Foto: Boy Dominguez
Oleh: Zulfahmi Sukma
Konflik agraria menjadi permasalahan yang tak kunjung usai di Indonesia, di mana sengketa lahan seringnya diwariskan dari satu generasi ke generasi berikutnya. Ketidakpastian kepemilikan lahan dan ketimpangan akses sumber daya alam menimbulkan ketegangan yang tak berkesudahan, terutama antara masyarakat adat, petani kecil, dan korporasi besar. Banyak kerugian yang ditimbulkan oleh konflik ini, tidak hanya secara ekonomi tapi juga sosial dan lingkungan. Untuk itu, reforma agraria berkeadilan diserukan oleh berbagai pihak sebagai jalan keluar dari permasalahan ini.
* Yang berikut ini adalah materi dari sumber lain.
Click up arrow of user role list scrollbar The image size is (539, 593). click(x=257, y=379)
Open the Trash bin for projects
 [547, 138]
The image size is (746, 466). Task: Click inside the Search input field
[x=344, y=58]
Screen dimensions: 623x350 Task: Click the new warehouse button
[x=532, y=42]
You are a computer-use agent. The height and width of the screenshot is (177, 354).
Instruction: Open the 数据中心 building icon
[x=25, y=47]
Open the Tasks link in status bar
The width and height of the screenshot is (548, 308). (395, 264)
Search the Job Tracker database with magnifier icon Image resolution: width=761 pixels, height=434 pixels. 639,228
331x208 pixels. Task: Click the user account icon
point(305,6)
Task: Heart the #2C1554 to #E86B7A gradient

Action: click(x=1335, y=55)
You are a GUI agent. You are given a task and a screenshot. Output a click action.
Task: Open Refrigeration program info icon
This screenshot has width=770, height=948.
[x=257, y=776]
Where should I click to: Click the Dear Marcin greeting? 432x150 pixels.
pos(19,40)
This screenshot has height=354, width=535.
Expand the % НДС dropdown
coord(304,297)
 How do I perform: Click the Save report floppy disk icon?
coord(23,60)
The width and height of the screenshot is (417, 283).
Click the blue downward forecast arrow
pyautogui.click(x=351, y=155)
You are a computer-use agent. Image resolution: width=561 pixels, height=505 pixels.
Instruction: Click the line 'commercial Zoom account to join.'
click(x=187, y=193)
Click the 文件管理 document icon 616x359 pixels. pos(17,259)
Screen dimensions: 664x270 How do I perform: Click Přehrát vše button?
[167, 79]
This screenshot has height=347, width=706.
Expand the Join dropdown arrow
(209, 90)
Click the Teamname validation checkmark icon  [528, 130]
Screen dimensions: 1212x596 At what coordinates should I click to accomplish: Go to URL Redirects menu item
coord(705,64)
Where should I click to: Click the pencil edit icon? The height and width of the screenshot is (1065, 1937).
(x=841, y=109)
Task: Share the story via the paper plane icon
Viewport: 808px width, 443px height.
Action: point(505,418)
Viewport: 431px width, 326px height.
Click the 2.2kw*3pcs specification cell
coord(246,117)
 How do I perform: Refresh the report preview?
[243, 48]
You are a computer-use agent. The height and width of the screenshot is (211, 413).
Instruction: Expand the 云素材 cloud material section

Namun, apakah kebijakan seperti Reforma Agraria dan Permen LHK Nomor 10 Tahun 2024 tentang Perlindungan Hukum Terhadap Orang yang Memperjuangkan Hak Atas Lingkungan Hidup yang Baik dan Sehat, dapat menjadi solusi nyata permasalahan ini?
Akar Masalah Konflik Agraria di Indonesia
Sejarah panjang konflik agraria di Indonesia tak lepas dari warisan kolonialisme dan kebijakan agraria yang tak berpihak pada rakyat kecil, tanah-tanah dikuasai oleh negara dan diserahkan kepada perusahaan-perusahaan besar sehingga masyarakat adat dan petani kecil terpinggirkan (Wiradi, 2009). Keadaan ini semakin parah terjadi di Indonesia pada masa Orde Baru yang meneruskan kebijakan melalui program-program pembangunan yang sering kali mengabaikan hak-hak masyarakat adat dan lokal. Menurut Rachman (2013), masyarakat dipaksa kehilangan tanah mereka tanpa mendapatkan kompensasi yang layak atau alternatif mata pencaharian yang memadai hanya untuk kepentingan proyek negara atau perusahaan-perusahaan besar.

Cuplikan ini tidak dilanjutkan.